Notably, both Alaska and Vermont have active pilot initiatives: Alaska’s Kotzebue Electric Association deployed a 1.5-MW Siemens Gamesa turbine with 4 MWh lithium-ion storage in 2022 (still under performance validation), and Vermont’s Green Mountain Power piloted a 2.3-MW community-owned turbine in Sheffield — halted in 2023 after local referendum rejected zoning override.

People Also Ask

Do any U.S. states ban wind turbines?

No state has an outright statutory ban. However, 22 states allow local governments to prohibit or restrict wind development via zoning — including Vermont (Act 250), North Carolina (Duke Energy interconnection moratorium until 2026), and Florida (county-level bans in Walton and Bay Counties citing aviation and radar interference).

Has any state added its first utility-scale wind farm recently?

Yes. Mississippi commissioned its first utility-scale turbine in 2022 — a single 300-kW Vestas unit at Tougaloo College. It produces ~0.8 GWh/year, enough for 85 homes. No multi-turbine commercial wind farm exists in the state as of 2024.

Are offshore wind turbines counted in state totals?

Yes — but only if located in state waters (<3 nautical miles offshore). The Block Island Wind Farm (RI) counts toward Rhode Island’s total. Federal waters projects (e.g., Vineyard Wind off Massachusetts) are assigned to the nearest state for reporting but appear separately in EIA tables.

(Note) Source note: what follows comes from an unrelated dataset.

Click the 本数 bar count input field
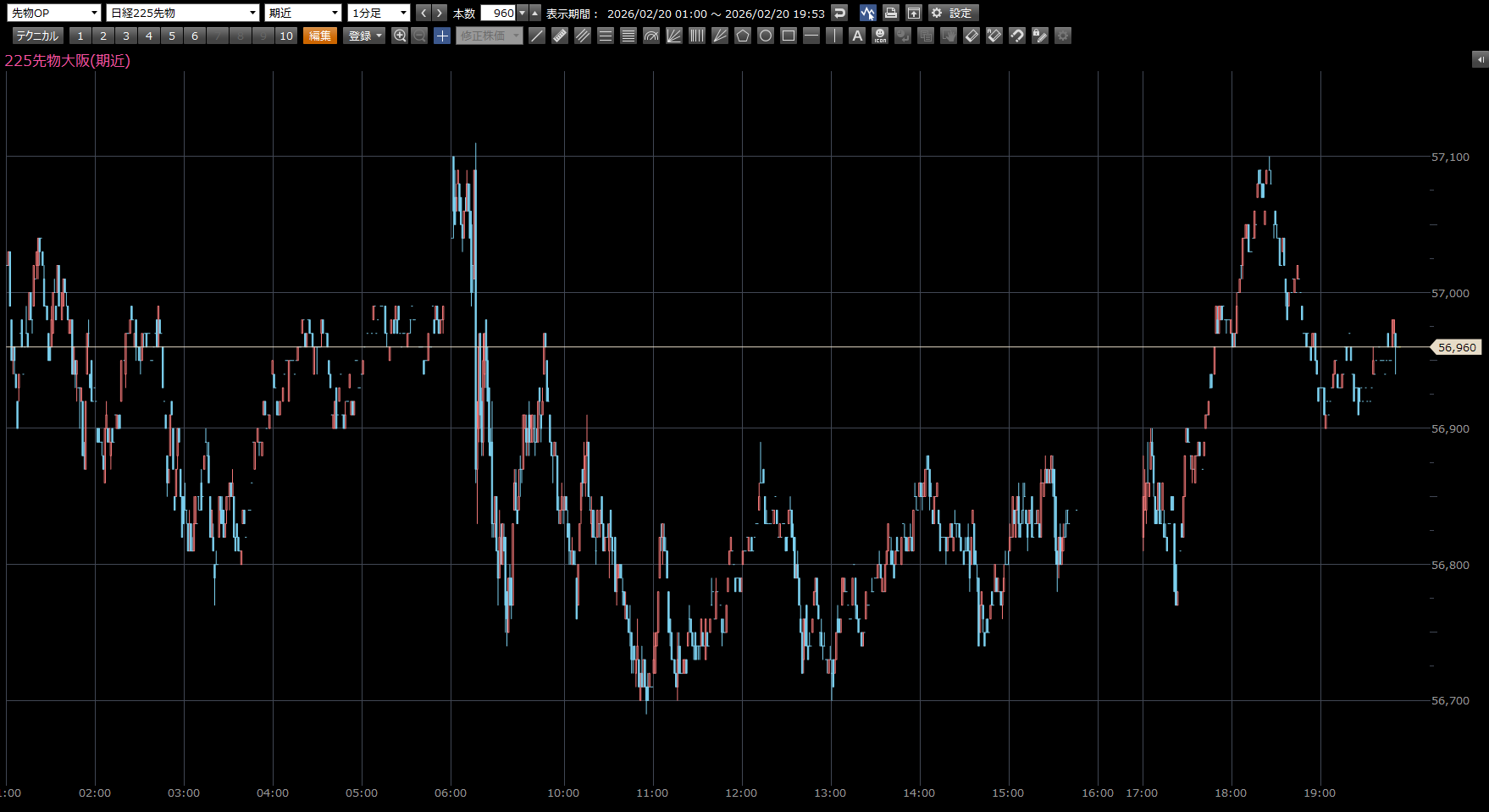1489x812 pixels. (x=499, y=13)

Why don’t Hawaii and Puerto Rico have more wind?

Hawaii has 72 MW across 4 projects (e.g., Kaheawa Wind II: 21 turbines × 1.5 MW each). Constraints include volcanic soil stability, hurricane-rated turbine requirements (+$1.1M/turbine premium), and grid inertia limits (no synchronous generators). Puerto Rico has 25 MW (Santa Isabel Wind Farm) but faces interconnection bottlenecks post-Hurricane Maria and FERC Order 2222 implementation delays.

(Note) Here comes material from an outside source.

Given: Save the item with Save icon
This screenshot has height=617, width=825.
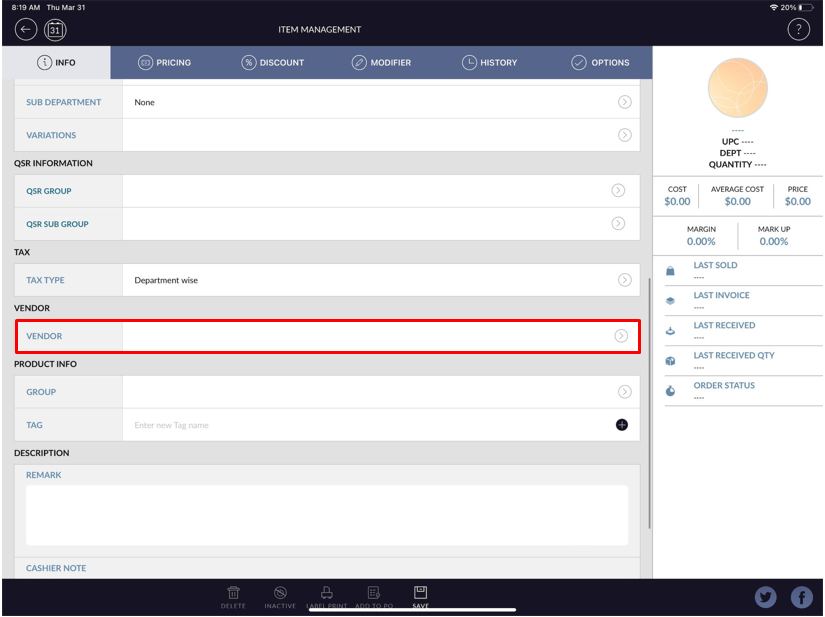Looking at the screenshot, I should pyautogui.click(x=420, y=596).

Is there federal funding to help states build wind?

Yes. The Inflation Reduction Act (2022) allocates $4.3B for DOE’s Wind Energy Technologies Office, including $1.2B for “wind in underserved regions.” Alaska received $28M in 2023 for cold-climate turbine R&D; Vermont received $7.5M for distributed wind feasibility studies — but no grants yet for utility-scale deployment.

What’s the smallest state with a major wind farm?

Rhode Island — despite being the smallest U.S. state by area (1,214 sq mi) — hosts the 30-MW Block Island Wind Farm, the nation’s first offshore wind project. Its three 6-MW GE Haliade turbines stand 590 feet tall (hub height 279 ft + rotor diameter 538 ft) and supply 100% of Block Island’s electricity, displacing 40,000 gallons of diesel monthly.